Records
⟨

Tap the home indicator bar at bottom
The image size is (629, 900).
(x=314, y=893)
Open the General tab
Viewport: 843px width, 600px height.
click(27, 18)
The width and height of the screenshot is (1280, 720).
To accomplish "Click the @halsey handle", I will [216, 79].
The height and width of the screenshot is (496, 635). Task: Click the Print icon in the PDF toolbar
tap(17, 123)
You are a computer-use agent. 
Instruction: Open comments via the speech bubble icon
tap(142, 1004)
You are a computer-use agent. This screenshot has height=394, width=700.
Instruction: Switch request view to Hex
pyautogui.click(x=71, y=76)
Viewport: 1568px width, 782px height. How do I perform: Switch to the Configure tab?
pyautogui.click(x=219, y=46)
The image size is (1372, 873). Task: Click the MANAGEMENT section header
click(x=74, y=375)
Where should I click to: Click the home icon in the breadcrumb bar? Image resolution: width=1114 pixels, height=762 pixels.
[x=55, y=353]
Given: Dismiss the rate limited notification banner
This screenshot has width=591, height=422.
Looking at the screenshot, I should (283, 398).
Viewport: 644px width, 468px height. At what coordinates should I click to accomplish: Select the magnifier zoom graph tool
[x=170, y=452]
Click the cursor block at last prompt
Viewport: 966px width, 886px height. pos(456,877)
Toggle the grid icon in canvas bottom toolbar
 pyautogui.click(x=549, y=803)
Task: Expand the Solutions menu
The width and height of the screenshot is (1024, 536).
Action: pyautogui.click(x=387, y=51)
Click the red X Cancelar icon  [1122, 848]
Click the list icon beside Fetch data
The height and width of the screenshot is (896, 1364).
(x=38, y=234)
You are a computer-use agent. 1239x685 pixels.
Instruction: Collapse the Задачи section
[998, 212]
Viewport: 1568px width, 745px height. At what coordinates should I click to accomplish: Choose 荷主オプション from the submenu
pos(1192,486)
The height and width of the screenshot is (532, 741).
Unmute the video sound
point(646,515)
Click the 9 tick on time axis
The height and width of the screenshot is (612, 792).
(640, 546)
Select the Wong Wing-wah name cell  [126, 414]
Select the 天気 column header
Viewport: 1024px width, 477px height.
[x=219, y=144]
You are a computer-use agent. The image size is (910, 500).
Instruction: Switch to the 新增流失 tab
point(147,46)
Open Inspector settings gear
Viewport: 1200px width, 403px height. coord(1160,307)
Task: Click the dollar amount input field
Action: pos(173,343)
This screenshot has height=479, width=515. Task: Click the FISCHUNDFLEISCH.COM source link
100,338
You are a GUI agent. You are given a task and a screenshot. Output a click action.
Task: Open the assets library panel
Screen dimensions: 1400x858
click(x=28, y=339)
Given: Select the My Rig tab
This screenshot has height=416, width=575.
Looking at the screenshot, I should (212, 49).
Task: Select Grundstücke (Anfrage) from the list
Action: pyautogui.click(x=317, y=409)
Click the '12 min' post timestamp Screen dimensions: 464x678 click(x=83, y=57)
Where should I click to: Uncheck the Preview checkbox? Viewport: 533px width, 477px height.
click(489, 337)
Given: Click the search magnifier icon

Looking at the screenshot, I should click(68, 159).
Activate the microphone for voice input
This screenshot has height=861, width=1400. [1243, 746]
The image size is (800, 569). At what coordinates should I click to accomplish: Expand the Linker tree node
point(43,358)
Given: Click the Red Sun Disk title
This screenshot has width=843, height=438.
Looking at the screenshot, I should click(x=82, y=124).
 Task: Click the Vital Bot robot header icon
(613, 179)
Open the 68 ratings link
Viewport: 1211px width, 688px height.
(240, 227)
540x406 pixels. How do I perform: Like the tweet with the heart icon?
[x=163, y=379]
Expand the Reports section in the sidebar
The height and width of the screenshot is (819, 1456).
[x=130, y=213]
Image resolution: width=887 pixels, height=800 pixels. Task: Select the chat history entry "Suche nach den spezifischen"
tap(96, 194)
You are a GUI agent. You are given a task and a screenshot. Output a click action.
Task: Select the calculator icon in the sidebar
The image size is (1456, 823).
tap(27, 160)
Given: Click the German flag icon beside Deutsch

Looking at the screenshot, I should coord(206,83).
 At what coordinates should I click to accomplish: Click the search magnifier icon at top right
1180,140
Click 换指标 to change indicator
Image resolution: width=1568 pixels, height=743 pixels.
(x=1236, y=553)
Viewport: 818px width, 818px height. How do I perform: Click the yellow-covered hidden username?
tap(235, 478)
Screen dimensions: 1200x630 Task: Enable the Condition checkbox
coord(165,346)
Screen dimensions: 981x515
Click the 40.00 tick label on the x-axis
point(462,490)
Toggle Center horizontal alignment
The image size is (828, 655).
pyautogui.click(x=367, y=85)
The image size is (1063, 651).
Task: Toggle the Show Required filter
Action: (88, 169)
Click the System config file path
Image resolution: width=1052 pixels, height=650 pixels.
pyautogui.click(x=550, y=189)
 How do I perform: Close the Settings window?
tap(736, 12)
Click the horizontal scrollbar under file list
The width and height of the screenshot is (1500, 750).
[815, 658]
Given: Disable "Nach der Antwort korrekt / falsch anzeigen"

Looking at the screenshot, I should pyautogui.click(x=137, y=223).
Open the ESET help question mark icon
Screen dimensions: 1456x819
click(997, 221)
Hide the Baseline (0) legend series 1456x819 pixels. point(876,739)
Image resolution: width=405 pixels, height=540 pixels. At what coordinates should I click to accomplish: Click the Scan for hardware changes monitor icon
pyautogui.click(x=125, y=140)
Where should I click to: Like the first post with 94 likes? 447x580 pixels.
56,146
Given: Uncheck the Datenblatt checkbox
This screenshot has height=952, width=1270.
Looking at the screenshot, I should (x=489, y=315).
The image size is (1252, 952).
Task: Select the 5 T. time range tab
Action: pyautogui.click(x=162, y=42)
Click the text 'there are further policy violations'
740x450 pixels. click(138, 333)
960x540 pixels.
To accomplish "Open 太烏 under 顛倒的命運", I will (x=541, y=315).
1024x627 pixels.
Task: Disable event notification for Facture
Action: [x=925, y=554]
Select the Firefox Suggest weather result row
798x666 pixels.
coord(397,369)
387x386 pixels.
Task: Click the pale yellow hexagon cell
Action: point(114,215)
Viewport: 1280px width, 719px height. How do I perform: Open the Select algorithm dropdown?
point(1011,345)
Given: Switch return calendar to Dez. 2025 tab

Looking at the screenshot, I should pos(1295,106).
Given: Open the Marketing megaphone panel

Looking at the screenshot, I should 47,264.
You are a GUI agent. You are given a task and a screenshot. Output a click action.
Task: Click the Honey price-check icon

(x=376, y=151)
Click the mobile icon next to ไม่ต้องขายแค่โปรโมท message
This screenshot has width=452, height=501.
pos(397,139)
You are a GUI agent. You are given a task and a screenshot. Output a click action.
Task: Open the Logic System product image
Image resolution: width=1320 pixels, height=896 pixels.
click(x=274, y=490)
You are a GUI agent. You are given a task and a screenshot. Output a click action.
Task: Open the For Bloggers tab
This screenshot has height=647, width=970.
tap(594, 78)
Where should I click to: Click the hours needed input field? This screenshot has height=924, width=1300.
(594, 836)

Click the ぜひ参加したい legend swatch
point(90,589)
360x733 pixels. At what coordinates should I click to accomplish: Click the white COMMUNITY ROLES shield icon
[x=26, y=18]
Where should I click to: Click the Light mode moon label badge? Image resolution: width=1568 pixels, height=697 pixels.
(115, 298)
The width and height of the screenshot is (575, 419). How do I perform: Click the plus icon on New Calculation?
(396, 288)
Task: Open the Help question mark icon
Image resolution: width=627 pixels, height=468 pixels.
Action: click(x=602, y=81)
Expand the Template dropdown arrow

⟩

### Task objective
Reproduce all of the data above word for word, keeping every line unchanged.

### Expected answer
Tap the home indicator bar at bottom
The image size is (629, 900).
(x=314, y=893)
Open the General tab
Viewport: 843px width, 600px height.
click(27, 18)
The width and height of the screenshot is (1280, 720).
To accomplish "Click the @halsey handle", I will [216, 79].
The height and width of the screenshot is (496, 635). Task: Click the Print icon in the PDF toolbar
tap(17, 123)
You are a computer-use agent. 
Instruction: Open comments via the speech bubble icon
tap(142, 1004)
You are a computer-use agent. This screenshot has height=394, width=700.
Instruction: Switch request view to Hex
pyautogui.click(x=71, y=76)
Viewport: 1568px width, 782px height. How do I perform: Switch to the Configure tab?
pyautogui.click(x=219, y=46)
The image size is (1372, 873). Task: Click the MANAGEMENT section header
click(x=74, y=375)
Where should I click to: Click the home icon in the breadcrumb bar? Image resolution: width=1114 pixels, height=762 pixels.
[x=55, y=353]
Given: Dismiss the rate limited notification banner
This screenshot has width=591, height=422.
Looking at the screenshot, I should (283, 398).
Viewport: 644px width, 468px height. At what coordinates should I click to accomplish: Select the magnifier zoom graph tool
[x=170, y=452]
Click the cursor block at last prompt
Viewport: 966px width, 886px height. pos(456,877)
Toggle the grid icon in canvas bottom toolbar
 pyautogui.click(x=549, y=803)
Task: Expand the Solutions menu
The width and height of the screenshot is (1024, 536).
Action: pyautogui.click(x=387, y=51)
Click the red X Cancelar icon  [1122, 848]
Click the list icon beside Fetch data
The height and width of the screenshot is (896, 1364).
(x=38, y=234)
You are a computer-use agent. 1239x685 pixels.
Instruction: Collapse the Задачи section
[998, 212]
Viewport: 1568px width, 745px height. At what coordinates should I click to accomplish: Choose 荷主オプション from the submenu
pos(1192,486)
The height and width of the screenshot is (532, 741).
Unmute the video sound
point(646,515)
Click the 9 tick on time axis
The height and width of the screenshot is (612, 792).
(640, 546)
Select the Wong Wing-wah name cell  [126, 414]
Select the 天気 column header
Viewport: 1024px width, 477px height.
[x=219, y=144]
You are a computer-use agent. The image size is (910, 500).
Instruction: Switch to the 新增流失 tab
point(147,46)
Open Inspector settings gear
Viewport: 1200px width, 403px height. coord(1160,307)
Task: Click the dollar amount input field
Action: pos(173,343)
This screenshot has height=479, width=515. Task: Click the FISCHUNDFLEISCH.COM source link
100,338
You are a GUI agent. You are given a task and a screenshot. Output a click action.
Task: Open the assets library panel
Screen dimensions: 1400x858
click(x=28, y=339)
Given: Select the My Rig tab
This screenshot has height=416, width=575.
Looking at the screenshot, I should (212, 49).
Task: Select Grundstücke (Anfrage) from the list
Action: pyautogui.click(x=317, y=409)
Click the '12 min' post timestamp Screen dimensions: 464x678 click(x=83, y=57)
Where should I click to: Uncheck the Preview checkbox? Viewport: 533px width, 477px height.
click(489, 337)
Given: Click the search magnifier icon

Looking at the screenshot, I should click(68, 159).
Activate the microphone for voice input
This screenshot has height=861, width=1400. [1243, 746]
The image size is (800, 569). At what coordinates should I click to accomplish: Expand the Linker tree node
point(43,358)
Given: Click the Red Sun Disk title
This screenshot has width=843, height=438.
Looking at the screenshot, I should click(x=82, y=124).
 Task: Click the Vital Bot robot header icon
(613, 179)
Open the 68 ratings link
Viewport: 1211px width, 688px height.
(240, 227)
540x406 pixels. How do I perform: Like the tweet with the heart icon?
[x=163, y=379]
Expand the Reports section in the sidebar
The height and width of the screenshot is (819, 1456).
[x=130, y=213]
Image resolution: width=887 pixels, height=800 pixels. Task: Select the chat history entry "Suche nach den spezifischen"
tap(96, 194)
You are a GUI agent. You are given a task and a screenshot. Output a click action.
Task: Select the calculator icon in the sidebar
The image size is (1456, 823).
tap(27, 160)
Given: Click the German flag icon beside Deutsch

Looking at the screenshot, I should coord(206,83).
 At what coordinates should I click to accomplish: Click the search magnifier icon at top right
1180,140
Click 换指标 to change indicator
Image resolution: width=1568 pixels, height=743 pixels.
(x=1236, y=553)
Viewport: 818px width, 818px height. How do I perform: Click the yellow-covered hidden username?
tap(235, 478)
Screen dimensions: 1200x630 Task: Enable the Condition checkbox
coord(165,346)
Screen dimensions: 981x515
Click the 40.00 tick label on the x-axis
point(462,490)
Toggle Center horizontal alignment
The image size is (828, 655).
pyautogui.click(x=367, y=85)
The image size is (1063, 651).
Task: Toggle the Show Required filter
Action: (88, 169)
Click the System config file path
Image resolution: width=1052 pixels, height=650 pixels.
pyautogui.click(x=550, y=189)
 How do I perform: Close the Settings window?
tap(736, 12)
Click the horizontal scrollbar under file list
The width and height of the screenshot is (1500, 750).
[815, 658]
Given: Disable "Nach der Antwort korrekt / falsch anzeigen"

Looking at the screenshot, I should pyautogui.click(x=137, y=223).
Open the ESET help question mark icon
Screen dimensions: 1456x819
click(997, 221)
Hide the Baseline (0) legend series 1456x819 pixels. point(876,739)
Image resolution: width=405 pixels, height=540 pixels. At what coordinates should I click to accomplish: Click the Scan for hardware changes monitor icon
pyautogui.click(x=125, y=140)
Where should I click to: Like the first post with 94 likes? 447x580 pixels.
56,146
Given: Uncheck the Datenblatt checkbox
This screenshot has height=952, width=1270.
Looking at the screenshot, I should (x=489, y=315).
The image size is (1252, 952).
Task: Select the 5 T. time range tab
Action: pyautogui.click(x=162, y=42)
Click the text 'there are further policy violations'
740x450 pixels. click(138, 333)
960x540 pixels.
To accomplish "Open 太烏 under 顛倒的命運", I will (x=541, y=315).
1024x627 pixels.
Task: Disable event notification for Facture
Action: [x=925, y=554]
Select the Firefox Suggest weather result row
798x666 pixels.
coord(397,369)
387x386 pixels.
Task: Click the pale yellow hexagon cell
Action: point(114,215)
Viewport: 1280px width, 719px height. How do I perform: Open the Select algorithm dropdown?
point(1011,345)
Given: Switch return calendar to Dez. 2025 tab

Looking at the screenshot, I should pos(1295,106).
Given: Open the Marketing megaphone panel

Looking at the screenshot, I should 47,264.
You are a GUI agent. You are given a task and a screenshot. Output a click action.
Task: Click the Honey price-check icon

(x=376, y=151)
Click the mobile icon next to ไม่ต้องขายแค่โปรโมท message
This screenshot has width=452, height=501.
pos(397,139)
You are a GUI agent. You are given a task and a screenshot. Output a click action.
Task: Open the Logic System product image
Image resolution: width=1320 pixels, height=896 pixels.
click(x=274, y=490)
You are a GUI agent. You are given a task and a screenshot. Output a click action.
Task: Open the For Bloggers tab
This screenshot has height=647, width=970.
tap(594, 78)
Where should I click to: Click the hours needed input field? This screenshot has height=924, width=1300.
(594, 836)

Click the ぜひ参加したい legend swatch
point(90,589)
360x733 pixels. At what coordinates should I click to accomplish: Click the white COMMUNITY ROLES shield icon
[x=26, y=18]
Where should I click to: Click the Light mode moon label badge? Image resolution: width=1568 pixels, height=697 pixels.
(115, 298)
The width and height of the screenshot is (575, 419). How do I perform: Click the plus icon on New Calculation?
(396, 288)
Task: Open the Help question mark icon
Image resolution: width=627 pixels, height=468 pixels.
Action: click(x=602, y=81)
Expand the Template dropdown arrow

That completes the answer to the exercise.